Antes de preguntar "¿qué modelo de IA uso?", hay una bifurcación más básica que decide casi todo lo demás: ¿un modelo cerrado, que consumes como servicio por internet, o uno abierto, que descargas y corres donde tú quieras? No hay respuesta universal —hay un trade-off que conviene entender antes de casarte con ninguno.
El trade-off de un vistazo: capacidad y comodidad frente a control, privacidad y costo.
Cerrados: potencia como servicio (GPT, Claude, Gemini)
Los modelos cerrados no los descargas: los usas a través de la API de su creador. GPT (OpenAI), Claude (Anthropic) y Gemini (Google) son los ejemplos. Su gran ventaja es que ofrecen la capacidad más alta del mercado sin que tengas que montar ni mantener infraestructura: pagas por uso y listo. El costo, en los dos sentidos: tus datos salen hacia un tercero (con las implicaciones que ya vimos en la fuga por shadow AI), pagas por cada consulta, y dependes de las decisiones del proveedor —precios, disponibilidad, cambios de modelo—.
Abiertos: control como responsabilidad (Llama, Qwen, DeepSeek, Mistral)
Los modelos de pesos abiertos —Llama (Meta), Qwen (Alibaba), DeepSeek, Mistral— se descargan y se ejecutan en tu propia infraestructura. La ventaja es el reflejo exacto de la desventaja del otro bando: tus datos no salen, no pagas por consulta, y no dependes de nadie. ¿El costo? Tú pones el hardware (principalmente la GPU y su VRAM), el montaje y el mantenimiento, y en la punta de capacidad suelen ir un paso detrás de los cerrados frontera —aunque avanzan muy rápido.
Un matiz importante: "abierto" no siempre es "libre"
Cuidado con la palabra. Muchos modelos "abiertos" publican sus pesos para que los ejecutes, pero bajo licencias con condiciones (a veces con límites de uso comercial) y sin liberar sus datos ni su entrenamiento. "Pesos abiertos" te deja correrlo; "open source" en sentido estricto es más. Antes de construir sobre uno, lee su licencia concreta —sobre todo si es para un producto.

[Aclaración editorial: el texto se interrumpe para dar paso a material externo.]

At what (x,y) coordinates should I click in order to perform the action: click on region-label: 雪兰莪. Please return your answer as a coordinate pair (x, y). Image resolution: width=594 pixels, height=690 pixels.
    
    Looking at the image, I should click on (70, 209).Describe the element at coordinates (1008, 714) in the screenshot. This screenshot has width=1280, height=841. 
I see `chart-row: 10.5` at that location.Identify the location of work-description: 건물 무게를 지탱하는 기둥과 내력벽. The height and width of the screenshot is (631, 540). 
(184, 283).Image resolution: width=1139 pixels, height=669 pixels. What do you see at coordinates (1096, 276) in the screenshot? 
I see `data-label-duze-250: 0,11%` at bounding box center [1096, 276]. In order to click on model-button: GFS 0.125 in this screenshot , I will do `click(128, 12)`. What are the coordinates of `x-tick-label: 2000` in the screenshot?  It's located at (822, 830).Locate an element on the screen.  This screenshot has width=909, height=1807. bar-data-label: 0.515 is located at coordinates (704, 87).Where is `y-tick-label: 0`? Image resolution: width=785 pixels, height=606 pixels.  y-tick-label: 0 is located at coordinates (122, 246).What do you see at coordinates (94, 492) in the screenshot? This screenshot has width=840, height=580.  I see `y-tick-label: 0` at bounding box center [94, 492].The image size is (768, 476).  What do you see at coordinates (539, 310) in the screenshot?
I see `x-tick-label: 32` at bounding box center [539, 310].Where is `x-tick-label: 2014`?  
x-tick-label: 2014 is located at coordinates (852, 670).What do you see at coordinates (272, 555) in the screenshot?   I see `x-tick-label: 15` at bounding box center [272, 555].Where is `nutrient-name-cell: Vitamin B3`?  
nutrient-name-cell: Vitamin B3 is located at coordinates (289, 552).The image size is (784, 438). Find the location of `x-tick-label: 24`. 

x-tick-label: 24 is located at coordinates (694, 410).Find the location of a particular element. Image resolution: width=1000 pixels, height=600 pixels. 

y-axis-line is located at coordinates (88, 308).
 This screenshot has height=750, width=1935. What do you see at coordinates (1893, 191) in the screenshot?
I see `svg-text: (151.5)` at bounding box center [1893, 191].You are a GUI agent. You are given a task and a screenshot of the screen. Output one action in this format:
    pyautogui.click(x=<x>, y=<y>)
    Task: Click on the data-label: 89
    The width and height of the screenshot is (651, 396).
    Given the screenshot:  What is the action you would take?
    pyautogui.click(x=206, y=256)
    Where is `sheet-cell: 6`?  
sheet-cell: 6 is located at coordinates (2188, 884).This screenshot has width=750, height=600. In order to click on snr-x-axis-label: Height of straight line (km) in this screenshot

Procedencia y gobernanza: de dónde viene el modelo
Este es el punto que casi nadie pone sobre la mesa y que a veces importa mucho. Un modelo puede traer sesgos o restricciones alineados con la regulación de su país de origen; algunos clientes, casas matriz o sectores imponen restricciones sobre el origen de la tecnología que usan; y si consumes un modelo cerrado por API, importa dónde se procesan tus datos. Nada de esto es prejuicio hacia un origen u otro —es gobernanza: verificar qué exige tu industria, tu política de datos y tus contratos antes de elegir. La soberanía del dato es un criterio legítimo, no una bandera.
Cómo se decide (spoiler: casi nadie elige solo uno)
La pregunta correcta no es "¿cuál es mejor?", sino "¿cuál es suficiente para esta tarea, considerando capacidad, control, costo y privacidad?". Y la respuesta madura suele ser una mezcla: un modelo cerrado en la nube para el razonamiento más exigente, y uno abierto local para lo sensible, lo de alto volumen o lo que no debe salir de casa. No es lealtad a un bando; es usar la herramienta correcta por caso.
La pregunta que conviene hacerse
Antes de elegir, pregúntate: ¿qué pesa más en esta tarea —la capacidad máxima, o el control total del dato y el costo? Esa respuesta, y no la moda, es la que te dice hacia qué lado mirar. Si el control pesa, el camino es la IA propia sobre tu infraestructura; si pesa la capacidad y tienes los controles de datos resueltos, la nube tiene su lugar.